# [Textauszug]
———
OGH 3Ob18/96

OGH3Ob18/9621.2.1996

Der Oberste Gerichtshof hat durch den Senatspräsidenten des Obersten Gerichtshofes Dr.Hofmann als Vorsitzenden sowie durch die Hofräte des Obersten Gerichtshofes Dr.Angst, Dr.Graf, Dr.Pimmer und Dr.Zechner als weitere Richter in der Exekutionssache der betreibenden Partei J*****, vertreten durch Kraft & Winternitz, Rechtsanwälte-Partnerschaft in Wien, wider die verpflichtete Partei Wilfried B*****, vertreten durch Dr.Johannes Patzak, Rechtsanwalt in Wien, wegen DM 1,000.000 s.A., infolge außerordentlichen Revisionsrekurses der betreibenden Partei gegen den Beschluß des Oberlandesgerichtes Wien als Rekursgerichtes vom 13.November 1995, GZ 13 R 182/95-5, womit die Exekutionsbewilligung des Landesgerichtes für Zivilrechtssachen Wien vom 4.August 1995, GZ 20 Nc 15/95d-1, abgeändert wurde, den

Beschluß

gefaßt:

 

Spruch:

Dem Revisionsrekurs wird Folge gegeben.

Der angefochtene Beschluß wird dahin abgeändert, daß die Exekutionsbewilligung des Erstgerichtes mit der Maßgabe wiederhergestellt wird, daß es im Punkt 2 lit b statt "mit den aus den mit Verordnung des Bundesminsters für Justiz im BGBl 124/1992 vom 5.3.1992 kundgemachten Tabellen ersichtlichen Beschränkungen" zu heißen hat: "mit den Beschränkungen, die sich aus den in der jeweils geltenden Existenzminimum-Verordnung kundgemachten Tabellen ergeben".

Der Verpflichtete hat die Kosten seines Rekurses selbst zu tragen.

Die Kosten des Revisionsrekurses werden mit S 37.062,90 (darin S 6.177,15 USt) als weitere Exekutionskosten der betreibenden Partei bestimmt.
———
# [Bereitgestellte Daten]

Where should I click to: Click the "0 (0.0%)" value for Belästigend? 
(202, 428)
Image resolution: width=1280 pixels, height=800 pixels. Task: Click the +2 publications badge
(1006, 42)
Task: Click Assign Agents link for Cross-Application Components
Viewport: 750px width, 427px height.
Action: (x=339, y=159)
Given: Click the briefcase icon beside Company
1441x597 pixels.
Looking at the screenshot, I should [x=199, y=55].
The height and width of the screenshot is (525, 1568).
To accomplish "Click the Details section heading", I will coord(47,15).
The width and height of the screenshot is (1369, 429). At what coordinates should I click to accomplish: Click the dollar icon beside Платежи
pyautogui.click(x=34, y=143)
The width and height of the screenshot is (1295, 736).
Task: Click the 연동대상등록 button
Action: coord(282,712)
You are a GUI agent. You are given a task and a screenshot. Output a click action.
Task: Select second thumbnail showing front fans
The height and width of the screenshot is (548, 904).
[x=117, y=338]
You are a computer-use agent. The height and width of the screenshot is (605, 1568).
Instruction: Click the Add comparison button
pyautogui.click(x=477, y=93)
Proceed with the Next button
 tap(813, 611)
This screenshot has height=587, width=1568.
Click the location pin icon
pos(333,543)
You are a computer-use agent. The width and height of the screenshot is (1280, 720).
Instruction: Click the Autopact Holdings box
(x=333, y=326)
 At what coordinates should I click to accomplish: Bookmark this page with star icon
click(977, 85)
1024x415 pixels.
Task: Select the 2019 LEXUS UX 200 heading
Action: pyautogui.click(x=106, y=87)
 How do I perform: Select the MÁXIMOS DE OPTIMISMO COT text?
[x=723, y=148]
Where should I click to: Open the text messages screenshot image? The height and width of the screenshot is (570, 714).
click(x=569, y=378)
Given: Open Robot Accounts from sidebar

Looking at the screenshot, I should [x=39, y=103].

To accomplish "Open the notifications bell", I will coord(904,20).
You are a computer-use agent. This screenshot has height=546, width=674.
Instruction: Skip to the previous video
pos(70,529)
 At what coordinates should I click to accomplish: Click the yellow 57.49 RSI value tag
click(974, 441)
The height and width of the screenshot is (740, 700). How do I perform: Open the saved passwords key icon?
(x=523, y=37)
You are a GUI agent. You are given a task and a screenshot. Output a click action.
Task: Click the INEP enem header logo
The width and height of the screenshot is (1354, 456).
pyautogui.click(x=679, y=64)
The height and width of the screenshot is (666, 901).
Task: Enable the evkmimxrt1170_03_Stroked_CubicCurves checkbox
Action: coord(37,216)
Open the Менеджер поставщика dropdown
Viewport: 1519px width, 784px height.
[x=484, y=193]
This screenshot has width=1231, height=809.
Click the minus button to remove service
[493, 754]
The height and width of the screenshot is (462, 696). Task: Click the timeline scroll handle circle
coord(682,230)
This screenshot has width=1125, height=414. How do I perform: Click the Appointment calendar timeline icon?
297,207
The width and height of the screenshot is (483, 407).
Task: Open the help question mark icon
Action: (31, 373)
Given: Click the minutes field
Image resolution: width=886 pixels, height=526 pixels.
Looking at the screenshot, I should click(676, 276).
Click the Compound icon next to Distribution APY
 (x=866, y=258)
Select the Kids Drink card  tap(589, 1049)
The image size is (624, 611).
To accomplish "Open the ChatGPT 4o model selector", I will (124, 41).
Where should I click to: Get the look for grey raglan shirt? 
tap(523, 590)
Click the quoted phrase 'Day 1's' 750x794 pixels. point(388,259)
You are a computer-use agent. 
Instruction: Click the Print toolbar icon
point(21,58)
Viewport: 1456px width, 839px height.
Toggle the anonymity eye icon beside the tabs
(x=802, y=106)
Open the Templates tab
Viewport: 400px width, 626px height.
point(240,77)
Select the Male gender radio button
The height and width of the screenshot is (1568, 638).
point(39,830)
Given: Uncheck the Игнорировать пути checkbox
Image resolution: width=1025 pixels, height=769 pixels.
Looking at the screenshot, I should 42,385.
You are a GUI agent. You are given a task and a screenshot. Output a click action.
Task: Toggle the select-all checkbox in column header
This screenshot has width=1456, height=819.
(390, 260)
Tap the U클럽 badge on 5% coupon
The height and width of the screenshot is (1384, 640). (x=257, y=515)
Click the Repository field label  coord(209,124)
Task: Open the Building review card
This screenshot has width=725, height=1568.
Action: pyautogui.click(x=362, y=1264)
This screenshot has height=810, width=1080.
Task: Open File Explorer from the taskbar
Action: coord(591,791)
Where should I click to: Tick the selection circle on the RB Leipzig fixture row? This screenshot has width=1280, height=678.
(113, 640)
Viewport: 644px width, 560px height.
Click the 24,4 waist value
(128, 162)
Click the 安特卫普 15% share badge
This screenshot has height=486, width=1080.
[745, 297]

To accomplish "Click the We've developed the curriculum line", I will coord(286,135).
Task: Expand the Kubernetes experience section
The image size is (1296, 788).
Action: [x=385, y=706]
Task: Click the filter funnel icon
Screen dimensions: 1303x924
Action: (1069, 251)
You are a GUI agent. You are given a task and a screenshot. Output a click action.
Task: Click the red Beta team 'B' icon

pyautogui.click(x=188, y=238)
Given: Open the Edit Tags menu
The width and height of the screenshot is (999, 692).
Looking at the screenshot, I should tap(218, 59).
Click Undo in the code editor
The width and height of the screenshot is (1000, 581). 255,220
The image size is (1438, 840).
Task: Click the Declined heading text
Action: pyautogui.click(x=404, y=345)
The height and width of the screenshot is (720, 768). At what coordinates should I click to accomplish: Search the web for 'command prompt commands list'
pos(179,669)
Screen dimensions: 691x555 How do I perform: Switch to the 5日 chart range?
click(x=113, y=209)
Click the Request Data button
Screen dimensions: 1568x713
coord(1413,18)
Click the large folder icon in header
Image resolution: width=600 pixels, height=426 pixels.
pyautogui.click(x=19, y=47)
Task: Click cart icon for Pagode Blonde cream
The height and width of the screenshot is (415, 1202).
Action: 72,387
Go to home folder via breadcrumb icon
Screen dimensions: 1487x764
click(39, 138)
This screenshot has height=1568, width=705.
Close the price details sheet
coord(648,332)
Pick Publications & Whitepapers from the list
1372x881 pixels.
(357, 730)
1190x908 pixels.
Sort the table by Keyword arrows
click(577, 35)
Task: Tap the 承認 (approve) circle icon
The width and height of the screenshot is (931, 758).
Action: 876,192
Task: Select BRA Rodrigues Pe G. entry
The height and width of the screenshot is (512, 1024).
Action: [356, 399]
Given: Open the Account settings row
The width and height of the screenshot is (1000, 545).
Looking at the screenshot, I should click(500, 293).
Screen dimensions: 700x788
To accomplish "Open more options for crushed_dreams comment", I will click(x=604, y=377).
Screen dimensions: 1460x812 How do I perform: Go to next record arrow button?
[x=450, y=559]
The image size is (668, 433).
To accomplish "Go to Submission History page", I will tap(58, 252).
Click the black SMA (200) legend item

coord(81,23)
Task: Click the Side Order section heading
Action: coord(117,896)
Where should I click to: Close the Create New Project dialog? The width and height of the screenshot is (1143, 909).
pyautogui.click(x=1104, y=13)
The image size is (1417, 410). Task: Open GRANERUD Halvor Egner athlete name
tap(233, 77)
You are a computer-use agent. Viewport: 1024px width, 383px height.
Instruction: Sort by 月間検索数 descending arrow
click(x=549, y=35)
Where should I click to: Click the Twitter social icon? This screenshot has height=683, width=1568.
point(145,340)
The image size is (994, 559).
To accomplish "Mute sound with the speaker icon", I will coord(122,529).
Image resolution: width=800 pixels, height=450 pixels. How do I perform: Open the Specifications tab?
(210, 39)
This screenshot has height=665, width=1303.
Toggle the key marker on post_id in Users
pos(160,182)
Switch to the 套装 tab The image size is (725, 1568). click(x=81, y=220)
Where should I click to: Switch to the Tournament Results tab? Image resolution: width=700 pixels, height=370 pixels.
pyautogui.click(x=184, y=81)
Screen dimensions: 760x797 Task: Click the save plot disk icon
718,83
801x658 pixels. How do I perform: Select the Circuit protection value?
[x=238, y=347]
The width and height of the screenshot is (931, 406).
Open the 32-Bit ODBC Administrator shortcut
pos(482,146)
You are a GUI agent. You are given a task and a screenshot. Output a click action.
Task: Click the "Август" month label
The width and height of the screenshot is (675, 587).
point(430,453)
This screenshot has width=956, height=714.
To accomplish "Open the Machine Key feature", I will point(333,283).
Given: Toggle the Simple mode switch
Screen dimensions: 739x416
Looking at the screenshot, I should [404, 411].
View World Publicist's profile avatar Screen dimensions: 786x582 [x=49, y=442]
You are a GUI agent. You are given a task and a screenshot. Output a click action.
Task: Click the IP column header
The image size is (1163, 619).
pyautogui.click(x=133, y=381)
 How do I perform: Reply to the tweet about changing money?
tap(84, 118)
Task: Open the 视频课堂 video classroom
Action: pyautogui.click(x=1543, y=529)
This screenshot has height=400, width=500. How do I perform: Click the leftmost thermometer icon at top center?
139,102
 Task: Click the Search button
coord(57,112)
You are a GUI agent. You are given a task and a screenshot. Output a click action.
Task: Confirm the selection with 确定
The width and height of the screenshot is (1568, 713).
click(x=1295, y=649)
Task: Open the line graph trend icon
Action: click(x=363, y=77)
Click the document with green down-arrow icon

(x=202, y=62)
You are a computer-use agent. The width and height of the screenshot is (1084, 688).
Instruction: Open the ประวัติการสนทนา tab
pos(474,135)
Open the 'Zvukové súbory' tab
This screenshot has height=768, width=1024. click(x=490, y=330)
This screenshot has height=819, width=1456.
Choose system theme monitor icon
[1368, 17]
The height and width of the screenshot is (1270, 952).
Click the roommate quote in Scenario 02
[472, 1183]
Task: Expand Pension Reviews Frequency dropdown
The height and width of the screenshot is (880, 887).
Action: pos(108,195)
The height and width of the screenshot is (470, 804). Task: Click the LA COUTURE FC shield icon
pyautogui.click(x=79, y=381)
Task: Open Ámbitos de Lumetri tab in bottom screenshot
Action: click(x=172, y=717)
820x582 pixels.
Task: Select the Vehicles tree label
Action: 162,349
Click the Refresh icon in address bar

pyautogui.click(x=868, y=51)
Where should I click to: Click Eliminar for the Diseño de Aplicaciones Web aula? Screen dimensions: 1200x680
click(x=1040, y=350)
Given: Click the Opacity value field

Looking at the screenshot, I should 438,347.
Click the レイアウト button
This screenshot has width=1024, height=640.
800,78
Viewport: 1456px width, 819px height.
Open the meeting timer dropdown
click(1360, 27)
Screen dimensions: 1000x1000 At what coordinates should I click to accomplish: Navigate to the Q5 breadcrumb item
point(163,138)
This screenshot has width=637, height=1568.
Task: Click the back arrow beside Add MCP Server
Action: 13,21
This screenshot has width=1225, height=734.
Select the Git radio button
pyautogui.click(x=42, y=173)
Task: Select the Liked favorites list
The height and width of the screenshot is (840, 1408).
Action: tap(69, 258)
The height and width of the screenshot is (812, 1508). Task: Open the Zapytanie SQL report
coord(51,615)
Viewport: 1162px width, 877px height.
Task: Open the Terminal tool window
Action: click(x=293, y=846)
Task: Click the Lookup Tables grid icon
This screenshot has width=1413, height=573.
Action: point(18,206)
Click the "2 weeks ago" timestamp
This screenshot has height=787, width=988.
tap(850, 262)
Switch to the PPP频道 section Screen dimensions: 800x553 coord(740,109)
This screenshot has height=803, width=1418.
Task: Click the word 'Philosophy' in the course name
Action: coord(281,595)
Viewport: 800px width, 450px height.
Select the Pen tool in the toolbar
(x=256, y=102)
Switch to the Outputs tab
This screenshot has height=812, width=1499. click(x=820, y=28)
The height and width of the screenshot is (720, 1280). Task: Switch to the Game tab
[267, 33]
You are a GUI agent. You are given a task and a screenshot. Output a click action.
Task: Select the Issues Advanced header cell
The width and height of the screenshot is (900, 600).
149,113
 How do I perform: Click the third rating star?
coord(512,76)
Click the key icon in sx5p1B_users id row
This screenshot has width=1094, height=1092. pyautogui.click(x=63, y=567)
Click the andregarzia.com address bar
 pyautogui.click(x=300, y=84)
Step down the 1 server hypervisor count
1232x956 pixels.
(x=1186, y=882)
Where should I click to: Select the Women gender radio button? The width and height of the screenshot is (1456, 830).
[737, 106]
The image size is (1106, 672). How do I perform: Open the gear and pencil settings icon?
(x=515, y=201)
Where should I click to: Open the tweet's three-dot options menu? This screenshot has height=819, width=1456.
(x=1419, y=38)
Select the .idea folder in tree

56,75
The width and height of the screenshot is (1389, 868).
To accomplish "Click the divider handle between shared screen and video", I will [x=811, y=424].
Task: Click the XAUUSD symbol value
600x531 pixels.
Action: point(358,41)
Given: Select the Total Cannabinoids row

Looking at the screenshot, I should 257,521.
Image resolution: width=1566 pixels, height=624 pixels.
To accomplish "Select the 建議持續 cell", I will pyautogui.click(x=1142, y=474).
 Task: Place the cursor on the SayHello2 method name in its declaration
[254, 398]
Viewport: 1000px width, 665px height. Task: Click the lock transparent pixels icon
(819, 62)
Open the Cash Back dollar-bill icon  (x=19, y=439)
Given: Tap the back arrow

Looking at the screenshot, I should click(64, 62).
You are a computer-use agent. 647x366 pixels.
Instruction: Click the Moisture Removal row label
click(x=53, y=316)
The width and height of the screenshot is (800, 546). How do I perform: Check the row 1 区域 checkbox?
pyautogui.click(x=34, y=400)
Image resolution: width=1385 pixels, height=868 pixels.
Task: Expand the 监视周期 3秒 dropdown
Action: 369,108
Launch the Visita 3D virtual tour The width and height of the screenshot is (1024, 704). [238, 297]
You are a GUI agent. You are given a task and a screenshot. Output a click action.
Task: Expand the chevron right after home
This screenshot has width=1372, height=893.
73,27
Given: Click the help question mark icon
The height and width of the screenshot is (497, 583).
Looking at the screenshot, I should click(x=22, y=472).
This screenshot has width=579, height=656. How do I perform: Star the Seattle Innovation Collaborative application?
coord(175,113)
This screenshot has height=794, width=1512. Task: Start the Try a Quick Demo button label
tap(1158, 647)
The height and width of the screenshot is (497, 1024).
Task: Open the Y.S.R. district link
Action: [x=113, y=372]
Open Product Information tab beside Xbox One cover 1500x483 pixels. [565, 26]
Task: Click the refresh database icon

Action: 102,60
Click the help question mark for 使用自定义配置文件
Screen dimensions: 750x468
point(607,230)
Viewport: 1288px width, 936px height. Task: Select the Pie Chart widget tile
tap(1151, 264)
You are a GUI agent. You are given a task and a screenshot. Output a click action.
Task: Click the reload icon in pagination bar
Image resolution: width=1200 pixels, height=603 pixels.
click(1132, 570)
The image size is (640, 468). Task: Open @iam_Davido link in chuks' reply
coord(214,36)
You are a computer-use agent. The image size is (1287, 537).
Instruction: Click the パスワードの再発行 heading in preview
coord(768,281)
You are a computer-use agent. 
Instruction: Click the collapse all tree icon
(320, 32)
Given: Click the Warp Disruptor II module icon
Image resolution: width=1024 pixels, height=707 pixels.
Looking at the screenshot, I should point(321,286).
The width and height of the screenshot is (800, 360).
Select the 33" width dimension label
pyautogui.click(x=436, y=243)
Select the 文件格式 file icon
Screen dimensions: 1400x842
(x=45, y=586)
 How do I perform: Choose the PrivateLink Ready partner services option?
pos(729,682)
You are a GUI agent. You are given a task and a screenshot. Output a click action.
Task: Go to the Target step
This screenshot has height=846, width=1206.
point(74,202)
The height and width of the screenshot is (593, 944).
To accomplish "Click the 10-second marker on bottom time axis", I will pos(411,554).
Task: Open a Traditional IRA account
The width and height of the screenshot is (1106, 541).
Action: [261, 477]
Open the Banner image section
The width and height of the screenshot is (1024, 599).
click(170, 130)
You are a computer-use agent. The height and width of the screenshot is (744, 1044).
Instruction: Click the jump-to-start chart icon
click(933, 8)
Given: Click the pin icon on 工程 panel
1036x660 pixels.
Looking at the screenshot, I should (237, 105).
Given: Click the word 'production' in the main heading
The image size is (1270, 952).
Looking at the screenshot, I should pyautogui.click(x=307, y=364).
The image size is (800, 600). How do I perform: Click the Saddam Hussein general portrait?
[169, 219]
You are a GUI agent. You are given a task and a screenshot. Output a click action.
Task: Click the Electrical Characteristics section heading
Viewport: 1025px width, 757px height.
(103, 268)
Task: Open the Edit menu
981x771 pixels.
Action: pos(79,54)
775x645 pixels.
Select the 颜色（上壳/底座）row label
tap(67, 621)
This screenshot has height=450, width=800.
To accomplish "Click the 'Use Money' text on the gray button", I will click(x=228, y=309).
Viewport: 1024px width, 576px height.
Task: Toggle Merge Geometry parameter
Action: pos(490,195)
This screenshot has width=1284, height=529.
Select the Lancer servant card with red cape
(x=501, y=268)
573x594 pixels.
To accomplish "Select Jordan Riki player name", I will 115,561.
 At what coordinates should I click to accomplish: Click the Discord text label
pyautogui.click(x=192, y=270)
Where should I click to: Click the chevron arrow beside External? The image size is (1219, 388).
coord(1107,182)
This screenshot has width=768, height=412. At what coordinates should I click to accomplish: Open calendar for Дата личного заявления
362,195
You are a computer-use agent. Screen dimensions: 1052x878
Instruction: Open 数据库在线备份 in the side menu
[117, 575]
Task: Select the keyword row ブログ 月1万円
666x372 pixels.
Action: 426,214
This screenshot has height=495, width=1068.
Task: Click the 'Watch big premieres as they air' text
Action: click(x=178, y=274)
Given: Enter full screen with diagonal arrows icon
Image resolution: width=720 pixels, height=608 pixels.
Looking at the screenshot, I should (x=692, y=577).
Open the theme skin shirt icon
———
# [Aufgabenstellung]
1) Schreiben Sie aus dem Gerichtsbeschluss den Wortlaut ab, beginnend bei „Der Oberste Gerichtshof“ und endend bei „wird Folge gegeben.“.
2) Auf welchen Betrag werden laut dem Gerichtsbeschluss die Kosten des Revisionsrekurses bestimmt?

# [Ergebnisse]
1)
Der Oberste Gerichtshof hat durch den Senatspräsidenten des Obersten Gerichtshofes Dr.Hofmann als Vorsitzenden sowie durch die Hofräte des Obersten Gerichtshofes Dr.Angst, Dr.Graf, Dr.Pimmer und Dr.Zechner als weitere Richter in der Exekutionssache der betreibenden Partei J*****, vertreten durch Kraft & Winternitz, Rechtsanwälte-Partnerschaft in Wien, wider die verpflichtete Partei Wilfried B*****, vertreten durch Dr.Johannes Patzak, Rechtsanwalt in Wien, wegen DM 1,000.000 s.A., infolge außerordentlichen Revisionsrekurses der betreibenden Partei gegen den Beschluß des Oberlandesgerichtes Wien als Rekursgerichtes vom 13.November 1995, GZ 13 R 182/95-5, womit die Exekutionsbewilligung des Landesgerichtes für Zivilrechtssachen Wien vom 4.August 1995, GZ 20 Nc 15/95d-1, abgeändert wurde, den

Beschluß

gefaßt:

 

Spruch:

Dem Revisionsrekurs wird Folge gegeben.

2) Auf S 37.062,90, darin S 6.177,15 USt.